Fig. 4 A-4C instantiate influence of the wavelength of light source to optical fiber heating uniformity, it is assumed that are only heated from the side of optical fiber
(with light radial asymmetrical irradiation optical fiber).Fig. 4 A-4C are instantiated using from the CO to work under various respective wavelengths2With
The wavelength of CO lasers carries out optical fiber to simulate the data of laser heating.Specifically, these simulations consider 2D Gaussian beams, and
Peak strength is 10MW/m2, which is focused into 60 microns of spot size in the apex of optical fiber circular cross-section.One
As for, the various optical maser wavelengths in infrared region can be used for heating optical fiber.Specifically, about 3.5 microns to about 11 microns red
Outer wave-length coverage is effective, because silica fibre more strongly absorbs these wavelength.
Fig. 4 A are used in the CO to work under 9.3 microns2After laser heats 5 milliseconds (ms), the section temperature point of optical fiber
Cloth curve.The absorption depth of optical fiber at that wavelength is 300nm.As indicated by Fig. 4 A, after the heating time of 5ms, optical fiber
On section temperature is in the range of about 320K to about 420K or variation range is about 100K.
Fig. 4 B are also illustrated to be heated with 5ms, but uses the CO to work under 10.6 microns of wavelength2Laser.

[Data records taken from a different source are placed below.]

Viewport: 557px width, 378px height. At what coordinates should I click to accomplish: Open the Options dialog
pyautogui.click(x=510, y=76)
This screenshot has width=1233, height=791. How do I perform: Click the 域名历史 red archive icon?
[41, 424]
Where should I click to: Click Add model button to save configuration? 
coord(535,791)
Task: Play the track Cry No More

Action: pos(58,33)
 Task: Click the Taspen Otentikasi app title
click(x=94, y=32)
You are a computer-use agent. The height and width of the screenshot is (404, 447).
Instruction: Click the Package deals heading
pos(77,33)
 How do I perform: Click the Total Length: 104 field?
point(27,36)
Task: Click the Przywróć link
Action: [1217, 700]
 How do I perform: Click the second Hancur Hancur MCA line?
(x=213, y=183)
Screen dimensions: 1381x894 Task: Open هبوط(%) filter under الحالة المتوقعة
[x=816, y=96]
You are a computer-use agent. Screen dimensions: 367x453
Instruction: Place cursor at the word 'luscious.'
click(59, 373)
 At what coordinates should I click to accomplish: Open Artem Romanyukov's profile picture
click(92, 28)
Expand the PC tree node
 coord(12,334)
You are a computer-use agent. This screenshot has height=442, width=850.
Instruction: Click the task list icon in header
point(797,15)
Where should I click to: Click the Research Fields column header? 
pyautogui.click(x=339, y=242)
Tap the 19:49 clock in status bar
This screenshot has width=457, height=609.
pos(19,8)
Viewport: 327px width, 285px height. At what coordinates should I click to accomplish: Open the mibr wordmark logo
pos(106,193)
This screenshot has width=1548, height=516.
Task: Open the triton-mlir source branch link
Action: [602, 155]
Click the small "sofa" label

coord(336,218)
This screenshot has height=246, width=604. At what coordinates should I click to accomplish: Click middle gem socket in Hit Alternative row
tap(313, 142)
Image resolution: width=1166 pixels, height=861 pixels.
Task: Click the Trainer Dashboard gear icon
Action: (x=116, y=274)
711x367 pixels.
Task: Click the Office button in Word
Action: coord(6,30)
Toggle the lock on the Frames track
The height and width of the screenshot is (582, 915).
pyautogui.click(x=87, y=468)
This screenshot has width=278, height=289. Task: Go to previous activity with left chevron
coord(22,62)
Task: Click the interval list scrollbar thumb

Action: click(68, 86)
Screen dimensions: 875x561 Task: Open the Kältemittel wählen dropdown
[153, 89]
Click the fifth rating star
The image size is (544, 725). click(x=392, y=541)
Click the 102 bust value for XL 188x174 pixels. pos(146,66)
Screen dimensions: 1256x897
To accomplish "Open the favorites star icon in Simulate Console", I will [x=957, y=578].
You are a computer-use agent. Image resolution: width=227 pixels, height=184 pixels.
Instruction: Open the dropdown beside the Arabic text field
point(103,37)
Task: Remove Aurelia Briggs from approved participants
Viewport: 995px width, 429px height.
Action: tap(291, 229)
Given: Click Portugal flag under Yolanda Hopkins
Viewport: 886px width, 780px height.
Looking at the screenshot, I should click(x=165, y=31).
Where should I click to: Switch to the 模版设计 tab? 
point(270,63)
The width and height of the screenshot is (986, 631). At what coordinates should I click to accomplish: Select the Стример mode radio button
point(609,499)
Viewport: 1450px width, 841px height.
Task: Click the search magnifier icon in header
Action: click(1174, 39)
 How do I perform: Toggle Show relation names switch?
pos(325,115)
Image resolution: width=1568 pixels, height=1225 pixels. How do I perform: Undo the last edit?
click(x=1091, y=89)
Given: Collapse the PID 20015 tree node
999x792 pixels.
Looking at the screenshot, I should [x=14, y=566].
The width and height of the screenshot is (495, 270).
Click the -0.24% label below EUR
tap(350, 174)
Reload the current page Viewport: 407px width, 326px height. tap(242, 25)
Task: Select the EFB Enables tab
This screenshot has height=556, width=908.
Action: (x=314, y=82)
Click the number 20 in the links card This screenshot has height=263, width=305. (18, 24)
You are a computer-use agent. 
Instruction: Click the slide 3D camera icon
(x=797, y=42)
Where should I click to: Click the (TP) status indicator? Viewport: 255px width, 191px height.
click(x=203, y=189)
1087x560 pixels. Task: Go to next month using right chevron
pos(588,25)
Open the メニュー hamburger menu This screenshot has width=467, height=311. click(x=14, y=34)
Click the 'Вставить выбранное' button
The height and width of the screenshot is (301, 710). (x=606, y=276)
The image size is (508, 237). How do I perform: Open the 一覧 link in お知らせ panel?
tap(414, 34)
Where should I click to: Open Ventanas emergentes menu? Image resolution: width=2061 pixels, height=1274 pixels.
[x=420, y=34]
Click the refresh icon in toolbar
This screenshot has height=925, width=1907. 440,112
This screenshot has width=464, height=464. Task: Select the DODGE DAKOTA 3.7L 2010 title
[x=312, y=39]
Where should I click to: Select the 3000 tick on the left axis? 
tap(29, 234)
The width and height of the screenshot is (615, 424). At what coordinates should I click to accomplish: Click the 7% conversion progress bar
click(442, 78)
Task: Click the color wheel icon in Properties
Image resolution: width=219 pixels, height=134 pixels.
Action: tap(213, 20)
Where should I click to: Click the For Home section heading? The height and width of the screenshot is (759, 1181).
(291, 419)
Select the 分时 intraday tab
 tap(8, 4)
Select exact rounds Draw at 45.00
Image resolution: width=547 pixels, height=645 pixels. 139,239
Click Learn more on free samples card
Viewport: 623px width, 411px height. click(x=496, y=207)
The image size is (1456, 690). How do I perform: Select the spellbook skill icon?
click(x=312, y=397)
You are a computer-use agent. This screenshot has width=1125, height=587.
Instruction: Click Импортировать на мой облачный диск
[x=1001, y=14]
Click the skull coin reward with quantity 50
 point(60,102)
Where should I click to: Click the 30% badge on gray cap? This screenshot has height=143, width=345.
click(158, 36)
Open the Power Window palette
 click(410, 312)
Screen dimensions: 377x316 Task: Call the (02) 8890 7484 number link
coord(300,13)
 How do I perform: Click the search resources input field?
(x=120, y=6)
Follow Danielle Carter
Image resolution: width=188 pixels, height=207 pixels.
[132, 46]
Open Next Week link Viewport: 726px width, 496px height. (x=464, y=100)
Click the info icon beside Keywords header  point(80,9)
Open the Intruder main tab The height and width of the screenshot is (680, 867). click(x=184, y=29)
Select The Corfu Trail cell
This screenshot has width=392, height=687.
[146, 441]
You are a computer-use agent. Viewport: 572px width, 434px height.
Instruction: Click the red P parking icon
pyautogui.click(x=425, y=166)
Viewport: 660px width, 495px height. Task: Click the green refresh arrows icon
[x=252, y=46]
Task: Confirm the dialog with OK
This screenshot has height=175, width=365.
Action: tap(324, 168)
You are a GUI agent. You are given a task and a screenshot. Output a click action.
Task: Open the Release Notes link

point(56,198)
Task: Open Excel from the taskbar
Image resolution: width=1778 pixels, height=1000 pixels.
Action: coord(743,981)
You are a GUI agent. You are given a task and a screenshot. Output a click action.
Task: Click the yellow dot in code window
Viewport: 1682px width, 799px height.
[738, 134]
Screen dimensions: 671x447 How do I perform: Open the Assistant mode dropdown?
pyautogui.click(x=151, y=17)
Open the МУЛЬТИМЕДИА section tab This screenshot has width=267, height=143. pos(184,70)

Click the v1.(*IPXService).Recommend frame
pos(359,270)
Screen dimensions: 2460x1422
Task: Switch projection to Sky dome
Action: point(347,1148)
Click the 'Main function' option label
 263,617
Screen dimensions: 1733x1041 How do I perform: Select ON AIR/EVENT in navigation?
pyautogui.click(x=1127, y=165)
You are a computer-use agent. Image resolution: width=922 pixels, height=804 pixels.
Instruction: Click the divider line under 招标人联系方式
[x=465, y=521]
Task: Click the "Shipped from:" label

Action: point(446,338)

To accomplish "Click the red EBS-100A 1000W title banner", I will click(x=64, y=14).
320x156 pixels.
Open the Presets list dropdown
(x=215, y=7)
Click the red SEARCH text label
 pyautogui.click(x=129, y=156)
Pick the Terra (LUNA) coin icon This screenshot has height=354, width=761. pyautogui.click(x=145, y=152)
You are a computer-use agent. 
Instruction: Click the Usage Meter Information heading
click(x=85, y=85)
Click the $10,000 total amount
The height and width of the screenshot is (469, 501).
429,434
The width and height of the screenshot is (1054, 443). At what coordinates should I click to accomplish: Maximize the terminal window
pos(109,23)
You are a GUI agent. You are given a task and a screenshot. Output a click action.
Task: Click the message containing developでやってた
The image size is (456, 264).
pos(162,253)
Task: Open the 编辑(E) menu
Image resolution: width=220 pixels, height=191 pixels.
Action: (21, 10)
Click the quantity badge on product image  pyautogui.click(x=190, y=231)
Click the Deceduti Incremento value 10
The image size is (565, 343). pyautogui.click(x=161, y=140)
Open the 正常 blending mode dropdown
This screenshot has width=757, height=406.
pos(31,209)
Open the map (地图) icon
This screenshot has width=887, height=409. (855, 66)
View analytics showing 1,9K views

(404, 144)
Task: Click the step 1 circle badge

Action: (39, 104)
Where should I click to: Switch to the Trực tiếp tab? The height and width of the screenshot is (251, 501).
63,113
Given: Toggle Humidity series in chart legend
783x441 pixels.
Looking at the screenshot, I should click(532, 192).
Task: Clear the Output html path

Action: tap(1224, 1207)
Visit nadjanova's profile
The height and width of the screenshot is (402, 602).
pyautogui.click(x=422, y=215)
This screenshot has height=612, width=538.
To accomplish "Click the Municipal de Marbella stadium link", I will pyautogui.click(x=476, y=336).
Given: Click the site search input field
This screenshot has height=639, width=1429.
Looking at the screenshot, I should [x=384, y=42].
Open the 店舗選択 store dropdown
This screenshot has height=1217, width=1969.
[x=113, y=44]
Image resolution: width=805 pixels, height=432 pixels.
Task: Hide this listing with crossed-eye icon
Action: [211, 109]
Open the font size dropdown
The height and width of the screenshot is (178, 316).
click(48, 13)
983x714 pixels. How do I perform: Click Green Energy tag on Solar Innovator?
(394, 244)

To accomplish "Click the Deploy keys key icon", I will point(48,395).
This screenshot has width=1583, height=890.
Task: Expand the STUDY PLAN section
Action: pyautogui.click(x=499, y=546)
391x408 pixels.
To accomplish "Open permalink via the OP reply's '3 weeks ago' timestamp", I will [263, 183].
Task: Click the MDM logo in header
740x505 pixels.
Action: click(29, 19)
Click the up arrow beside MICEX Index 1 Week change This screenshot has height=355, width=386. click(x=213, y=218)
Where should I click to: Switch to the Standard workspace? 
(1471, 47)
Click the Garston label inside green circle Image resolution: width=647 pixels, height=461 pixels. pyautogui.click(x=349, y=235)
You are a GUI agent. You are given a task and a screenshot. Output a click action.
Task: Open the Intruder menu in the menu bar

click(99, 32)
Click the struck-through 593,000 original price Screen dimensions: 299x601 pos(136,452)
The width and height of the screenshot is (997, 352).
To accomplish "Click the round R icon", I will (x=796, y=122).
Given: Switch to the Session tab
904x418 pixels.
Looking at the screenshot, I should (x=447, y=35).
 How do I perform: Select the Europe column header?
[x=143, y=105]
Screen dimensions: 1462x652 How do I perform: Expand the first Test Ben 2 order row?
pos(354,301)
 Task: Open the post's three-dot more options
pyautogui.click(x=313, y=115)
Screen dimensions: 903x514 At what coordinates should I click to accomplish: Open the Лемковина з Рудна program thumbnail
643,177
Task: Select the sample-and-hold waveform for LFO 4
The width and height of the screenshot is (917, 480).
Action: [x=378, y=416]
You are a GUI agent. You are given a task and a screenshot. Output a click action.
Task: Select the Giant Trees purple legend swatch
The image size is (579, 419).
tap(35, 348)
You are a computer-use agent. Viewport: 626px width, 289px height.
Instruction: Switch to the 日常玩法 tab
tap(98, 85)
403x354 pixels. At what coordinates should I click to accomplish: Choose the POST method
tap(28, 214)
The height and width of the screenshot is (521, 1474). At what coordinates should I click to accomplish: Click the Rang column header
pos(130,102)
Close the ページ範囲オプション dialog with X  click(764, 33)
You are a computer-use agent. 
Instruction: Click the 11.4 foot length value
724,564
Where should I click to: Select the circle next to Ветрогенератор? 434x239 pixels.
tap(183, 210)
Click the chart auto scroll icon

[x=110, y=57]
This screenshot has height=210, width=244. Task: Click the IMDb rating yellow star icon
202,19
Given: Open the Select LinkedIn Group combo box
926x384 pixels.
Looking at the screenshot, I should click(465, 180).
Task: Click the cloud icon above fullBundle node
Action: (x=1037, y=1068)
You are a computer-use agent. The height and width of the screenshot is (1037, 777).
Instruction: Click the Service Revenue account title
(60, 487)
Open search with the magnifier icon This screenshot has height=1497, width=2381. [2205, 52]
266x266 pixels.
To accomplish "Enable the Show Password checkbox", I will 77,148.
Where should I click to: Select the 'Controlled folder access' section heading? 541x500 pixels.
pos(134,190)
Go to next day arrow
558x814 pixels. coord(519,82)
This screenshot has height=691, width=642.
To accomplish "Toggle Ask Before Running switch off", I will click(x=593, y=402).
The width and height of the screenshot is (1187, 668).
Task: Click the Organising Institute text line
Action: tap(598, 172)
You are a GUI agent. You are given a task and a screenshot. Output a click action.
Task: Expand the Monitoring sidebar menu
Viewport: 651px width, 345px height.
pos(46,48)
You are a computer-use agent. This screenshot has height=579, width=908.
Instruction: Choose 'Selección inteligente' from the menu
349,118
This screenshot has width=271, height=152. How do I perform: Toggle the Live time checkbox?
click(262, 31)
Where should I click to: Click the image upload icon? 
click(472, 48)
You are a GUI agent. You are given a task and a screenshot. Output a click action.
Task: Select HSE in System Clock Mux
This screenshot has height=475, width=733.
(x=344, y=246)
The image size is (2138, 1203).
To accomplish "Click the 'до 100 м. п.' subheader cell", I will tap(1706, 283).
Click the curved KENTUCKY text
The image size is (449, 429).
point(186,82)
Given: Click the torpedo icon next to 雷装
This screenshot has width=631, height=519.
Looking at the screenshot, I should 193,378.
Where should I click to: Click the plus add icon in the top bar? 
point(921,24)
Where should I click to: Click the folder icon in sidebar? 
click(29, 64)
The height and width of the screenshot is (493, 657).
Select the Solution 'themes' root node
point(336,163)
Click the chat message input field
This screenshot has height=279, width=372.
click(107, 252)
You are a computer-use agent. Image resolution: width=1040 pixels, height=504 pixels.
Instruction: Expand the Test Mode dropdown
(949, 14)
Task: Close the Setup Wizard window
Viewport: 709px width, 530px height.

Absorption depth for the wavelength is 10 microns, and to be about 320K be the temperature in section to about 440K or variation range
About 120K.Although note that the absorption depth of laser bigger under 10.6 microns, surface and internal temperature difference bigger.This is
It is 15% from the reflectivity of glass surface normal incidence because at 10.6 microns, and 9.3 microns of whens are 40%.This indicates inclined
From general rule, i.e. the absorption depth of bigger generates lower temperature gradient.However, this is minor effect, this will below
It further describes.
In figure 4 c, optical fiber heater is the CO lasers to be worked with 5 microns, and is for the absorption depth of the wavelength
70 microns.As that can be seen from Fig. 4 C, after heating 5ms, in temperature ratio Fig. 4 A or 4B uniformly much, in the section of Fig. 4 C
Only cover the variation range of about 40K.Therefore, as illustrated in Fig. 4 A-4C, the laser heating stone for absorbing depth is more than with wavelength
English optical fiber obtains more uniform Temperature Distribution on fiber cross-sections.Note, however, laser is further preferably by its almost all
Energy deposits in glass, rather than make light by absorb it is minimum in the form of pass through glass.Otherwise, the ability of reheating can be by shadow
It rings.Therefore, if the strategy is used to make the surface layer (surface) of optical fiber, of short duration, the transient state temperature difference between core minimize, excellent
Choosing is noticeably greater than the wavelength of optical fiber thickness without using depth is absorbed.(for communication standard fiber, which can be 125 micro-
Rice).
Fig. 5 A-5D instantiate the temperature uniformity benefit from multiple directions heated quartz optical fiber 108.Fig. 5 A are for scheming
The condition schematic diagram for the analog case that 5B-5D is illustrated.Specifically, it is assumed that directional light sources and light guiding device are utilized from around light
The light 104 of the different radial directions of fine four illuminates optical fiber 108.As illustrated by Fig. 5 B, for working under 9.3 microns, and
And absorb the CO that depth is 300nm2Laser, after heating 5ms, the temperature change on fiber cross-sections is only about 20K.The 20K
Variation with using same laser wavelength but only change and be contrasted there are one the 100K seen in Fig. 4 A of incident light direction.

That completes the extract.